If the great love of the ex-baby doll is indeed the animal cause, Brigitte Bardot has had four husbands in her life. The last, Bernard d’Ormale, will be the one who shared his life the longest. This is also the one she will meet in Saint-Tropez.

This is not the first time that BB has experienced an idyll in the Var commune. With her first husband, Roger Vadim, they loved strolling the streets of the small town. But it was only years later, and two marriages later, that BB found himself face to face with Bernard d’Ormale in Saint-Tropez. In June 1992, the two animal enthusiasts met at a dinner with a friend, Jany Le Pen, wife of Jean-Marie Le Pen. Bernard d’Ormale was an advisor to the politician at the time.

In her memoirs published in 1996, Brigitte Bardot evokes “a mutual love at first sight”, a man who conquered her with a kiss. They will get married a few weeks later, but far from Saint-Tropez: the couple will say “yes” in Norway.

This final union took place most of the time away from the cameras. The couple lived together for years, surrounded by their animals in La Madrague, in Saint-Tropez. Bernard d’Ormale will nevertheless often represent Bardot, notably during tributes paid to him in the Var.

• BB immortalized thanks to his Saint-Tropez statue in 2017

The city of Saint-Tropez has continued to highlight its timeless muse. Eight years after the creation of her foundation, Brigitte Bardot has shown her legitimacy in the fight for animal protection. In 1995, she received the grand medal from the city of Saint-Tropez.

Regularly, exhibitions retrace the life of the former baby doll in the Var town and continue to attract tourists and fans of Brigitte Bardot. But its anchoring in the city was made official in 2017. On Thursday September 28, the date of its birthday, a statue was inaugurated on Place Blanqui, opposite the gendarmerie and cinema museum. The BB myth is eternal.

“Of all the celebrities who have left a recent mark on our city, (…) Brigitte Bardot is undoubtedly the Saint-Tropez personality who will have had the greatest impact on our contemporaries to the point that Saint-Tropez and BB become confused in terms of image and notoriety”, launched the mayor at the time Jean-Pierre Tuvéri in his inauguration speech.

Inspired by a drawing by Italian artist Milo Manara, the bronze statue measures 2.5 meters and weighs 700 kilos. If her husband Bernard d’Ormale was present during the revelation of the statue to the general public, Brigitte Bardot was not there.

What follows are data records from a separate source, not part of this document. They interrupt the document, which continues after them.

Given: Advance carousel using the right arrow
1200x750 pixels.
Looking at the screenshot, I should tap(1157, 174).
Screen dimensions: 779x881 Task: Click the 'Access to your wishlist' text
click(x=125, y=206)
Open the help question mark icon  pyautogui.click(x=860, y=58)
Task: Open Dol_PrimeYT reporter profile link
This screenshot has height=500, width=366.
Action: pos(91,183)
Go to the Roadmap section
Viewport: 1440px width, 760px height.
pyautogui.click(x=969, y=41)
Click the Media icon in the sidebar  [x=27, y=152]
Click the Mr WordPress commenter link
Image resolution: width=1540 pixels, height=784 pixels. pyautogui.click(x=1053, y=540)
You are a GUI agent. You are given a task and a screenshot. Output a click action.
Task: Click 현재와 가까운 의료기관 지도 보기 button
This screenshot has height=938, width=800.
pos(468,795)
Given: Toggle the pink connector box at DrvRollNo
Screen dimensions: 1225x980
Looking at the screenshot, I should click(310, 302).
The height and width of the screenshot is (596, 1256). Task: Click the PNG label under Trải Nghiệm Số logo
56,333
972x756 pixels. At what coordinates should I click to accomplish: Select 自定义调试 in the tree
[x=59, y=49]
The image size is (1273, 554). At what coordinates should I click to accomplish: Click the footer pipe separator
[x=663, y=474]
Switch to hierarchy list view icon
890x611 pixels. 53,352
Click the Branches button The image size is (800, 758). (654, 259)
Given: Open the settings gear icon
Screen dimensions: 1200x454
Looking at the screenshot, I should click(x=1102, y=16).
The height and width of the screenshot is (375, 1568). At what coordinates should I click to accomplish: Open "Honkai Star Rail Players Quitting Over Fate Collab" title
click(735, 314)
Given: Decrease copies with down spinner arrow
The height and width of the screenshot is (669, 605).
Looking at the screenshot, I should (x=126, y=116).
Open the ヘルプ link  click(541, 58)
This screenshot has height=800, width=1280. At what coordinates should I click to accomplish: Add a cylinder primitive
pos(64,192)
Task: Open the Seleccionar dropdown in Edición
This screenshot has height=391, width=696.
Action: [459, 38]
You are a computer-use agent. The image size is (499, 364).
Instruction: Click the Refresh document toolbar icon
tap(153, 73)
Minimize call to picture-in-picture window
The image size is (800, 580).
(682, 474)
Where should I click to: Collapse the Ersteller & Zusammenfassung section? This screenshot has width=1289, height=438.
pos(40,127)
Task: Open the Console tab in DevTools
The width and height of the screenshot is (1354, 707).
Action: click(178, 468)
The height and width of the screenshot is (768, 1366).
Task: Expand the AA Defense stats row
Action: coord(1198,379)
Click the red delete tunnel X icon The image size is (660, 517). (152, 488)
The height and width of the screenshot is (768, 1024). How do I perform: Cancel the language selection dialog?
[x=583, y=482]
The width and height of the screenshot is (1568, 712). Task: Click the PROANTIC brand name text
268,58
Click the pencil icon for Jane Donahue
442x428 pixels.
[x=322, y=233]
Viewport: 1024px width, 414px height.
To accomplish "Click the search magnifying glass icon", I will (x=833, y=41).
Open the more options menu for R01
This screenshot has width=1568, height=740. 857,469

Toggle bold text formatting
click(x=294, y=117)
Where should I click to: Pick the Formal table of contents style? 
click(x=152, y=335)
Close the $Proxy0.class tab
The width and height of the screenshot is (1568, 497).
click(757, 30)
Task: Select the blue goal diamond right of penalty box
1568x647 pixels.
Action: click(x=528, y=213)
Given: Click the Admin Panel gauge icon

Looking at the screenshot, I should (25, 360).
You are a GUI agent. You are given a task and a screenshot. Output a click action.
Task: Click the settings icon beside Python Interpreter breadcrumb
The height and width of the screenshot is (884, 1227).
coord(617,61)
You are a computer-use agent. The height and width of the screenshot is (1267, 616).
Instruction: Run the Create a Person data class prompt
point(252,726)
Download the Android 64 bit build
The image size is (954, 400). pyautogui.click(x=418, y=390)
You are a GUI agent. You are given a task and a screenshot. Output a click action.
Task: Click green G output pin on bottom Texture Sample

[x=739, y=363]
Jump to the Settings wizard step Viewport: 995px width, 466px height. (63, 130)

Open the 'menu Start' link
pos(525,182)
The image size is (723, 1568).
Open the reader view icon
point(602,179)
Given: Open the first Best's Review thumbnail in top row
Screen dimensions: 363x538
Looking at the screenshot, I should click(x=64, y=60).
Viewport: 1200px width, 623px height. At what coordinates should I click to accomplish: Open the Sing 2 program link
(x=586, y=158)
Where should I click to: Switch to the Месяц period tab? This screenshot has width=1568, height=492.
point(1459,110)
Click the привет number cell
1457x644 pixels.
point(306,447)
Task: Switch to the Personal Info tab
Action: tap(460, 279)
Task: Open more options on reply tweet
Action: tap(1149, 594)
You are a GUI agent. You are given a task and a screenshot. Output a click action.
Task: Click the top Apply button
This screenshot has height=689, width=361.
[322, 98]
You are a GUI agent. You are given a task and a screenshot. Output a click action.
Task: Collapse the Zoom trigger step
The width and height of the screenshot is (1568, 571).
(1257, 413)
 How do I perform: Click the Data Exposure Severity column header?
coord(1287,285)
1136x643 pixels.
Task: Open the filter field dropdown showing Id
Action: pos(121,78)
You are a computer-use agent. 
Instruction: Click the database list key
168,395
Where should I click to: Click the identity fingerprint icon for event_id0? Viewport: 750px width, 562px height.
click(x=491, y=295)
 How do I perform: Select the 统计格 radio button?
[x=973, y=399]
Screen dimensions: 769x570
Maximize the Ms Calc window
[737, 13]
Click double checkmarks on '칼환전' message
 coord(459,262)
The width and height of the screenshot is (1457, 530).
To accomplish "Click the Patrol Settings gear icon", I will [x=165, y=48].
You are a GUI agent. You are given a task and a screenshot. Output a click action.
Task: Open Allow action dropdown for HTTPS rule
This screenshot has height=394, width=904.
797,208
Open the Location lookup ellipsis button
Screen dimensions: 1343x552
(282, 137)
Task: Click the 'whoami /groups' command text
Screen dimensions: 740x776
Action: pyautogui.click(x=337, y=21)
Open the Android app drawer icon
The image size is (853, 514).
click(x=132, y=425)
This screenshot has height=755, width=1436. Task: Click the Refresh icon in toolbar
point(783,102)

The Tropezian statue of Brigitte Bardot, based on an illustration by the Italian artist Milo Manara © Valery Hache – AFP

In the summer of 2021, the statue underwent a renovation and was covered with gold leaf, in order to make “the one that God created” shine.

Some are already wondering about the post-Bardot era. La Madrague could notably become a museum upon the death of the artist. In 2018, Brigitte Bardot said in The World wanting to be buried in her garden and keeping La Madrague in its original state to make it a museum at 2 or 3 euros per entry for her foundation.

“I prefer to rest there rather than in the Saint-Tropez cemetery, where a crowd of assholes would risk damaging the tomb of my parents and my grandparents. I want them to be left alone!”, explained she at the newspaper, true to herself and to Saint-Tropez.